This gives us two possible values for $$y$$:

$$y_1 = \frac{70 + 10}{200} = \frac{80}{200} = \frac{2}{5} = 0.4$$

$$y_2 = \frac{70 - 10}{200} = \frac{60}{200} = \frac{3}{10} = 0.3$$

**step3 Relate the solutions for y back to $$\cos x$$**

Since we defined $$y = \cos x$$ in the first step, we now have two possible values for $$\cos x$$.

$$\cos x = 0.4$$

$$\cos x = 0.3$$

**step4 Find the smallest positive number x**

We are looking for the smallest positive number $$x$$ that satisfies the equation. Since both $$0.4$$ and $$0.3$$ are positive values for $$\cos x$$, the corresponding angle $$x$$ must be in the first quadrant (between $$0$$ and $$\frac{\pi}{2}$$ radians). In the first quadrant, the cosine function is a decreasing function. This means that as the value of the angle $$x$$ increases, the value of $$\cos x$$ decreases.

Comparing the two values, $$0.4$$ and $$0.3$$, we see that $$0.4 > 0.3$$. Because cosine is decreasing in the first quadrant, the angle $$x$$ for which $$\cos x = 0.4$$ will be smaller than the angle $$x$$ for which $$\cos x = 0.3$$.

Therefore, the smallest positive value of $$x$$ is the one corresponding to the larger cosine value.

$$x = \arccos(0.4)$$

Alternative answer

Answer: $x = \arccos(0.4)$ Explain
This is a question about <finding an angle using what we know about trigonometry and patterns like quadratic equations>. The solving step is:

1. **Spotting the Pattern:** The problem looks a bit like a number puzzle we've seen before! It has $\cos^2 x$, then $\cos x$, and then a regular number. This reminds me of equations like $y^2 - 0.7y + 0.12 = 0$. So, I can pretend that $y$ is $\cos x$ for a moment.

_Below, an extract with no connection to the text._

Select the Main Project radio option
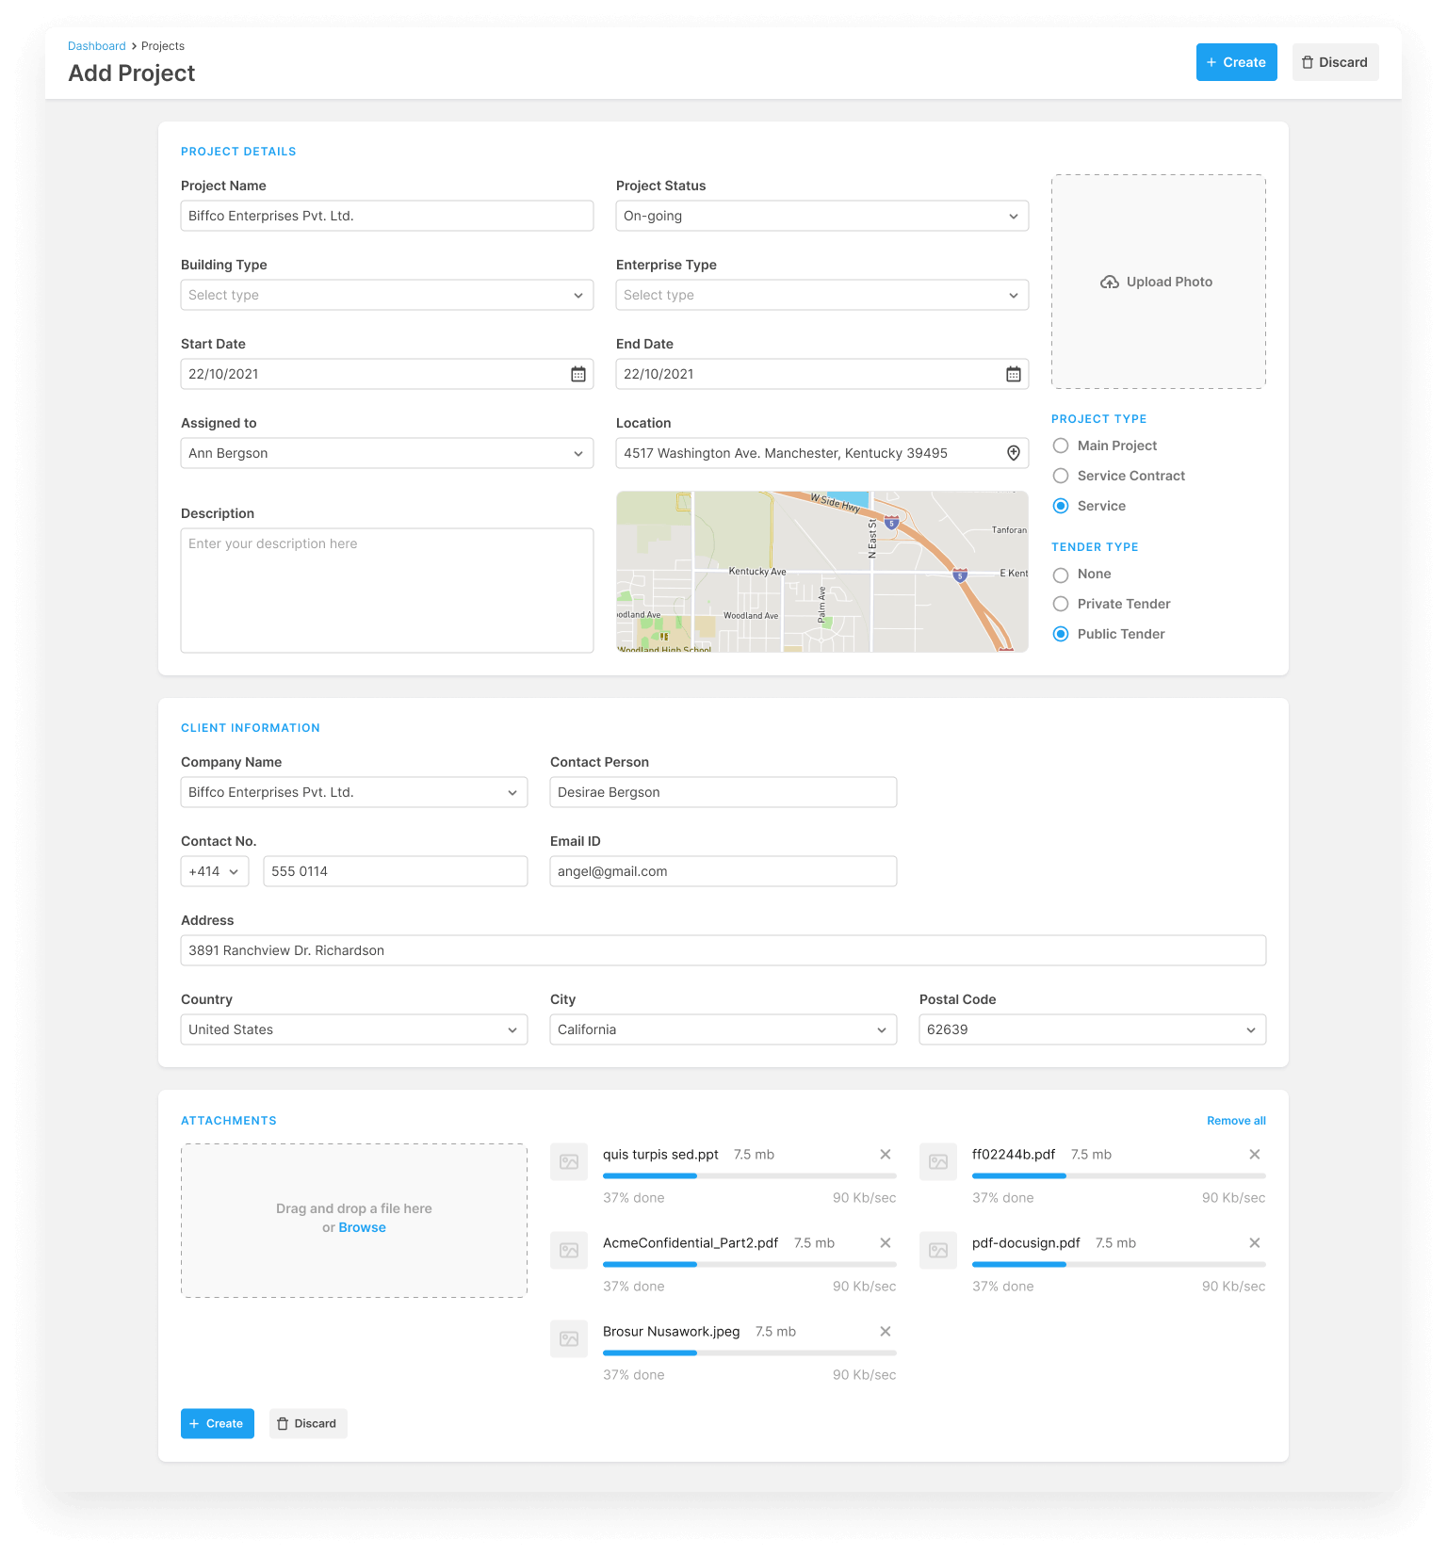coord(1061,445)
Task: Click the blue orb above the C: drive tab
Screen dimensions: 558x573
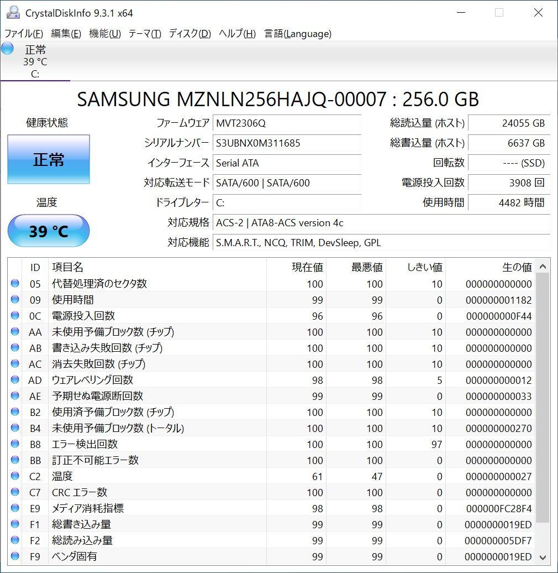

2. **Solving the Number Puzzle:** Our puzzle is $y^2 - 0.7y + 0.12 = 0$. I need to find two numbers that, when multiplied together, give $0.12$, and when added together, give $0.7$ (because of the minus sign, the original numbers would be positive).
* Let's try some numbers! How about $0.4$ and $0.3$?
* If I multiply them: $0.4 \times 0.3 = 0.12$. (That works!)
* If I add them: $0.4 + 0.3 = 0.7$. (That works too!)
* So, the solutions for $y$ are $0.4$ and $0.3$.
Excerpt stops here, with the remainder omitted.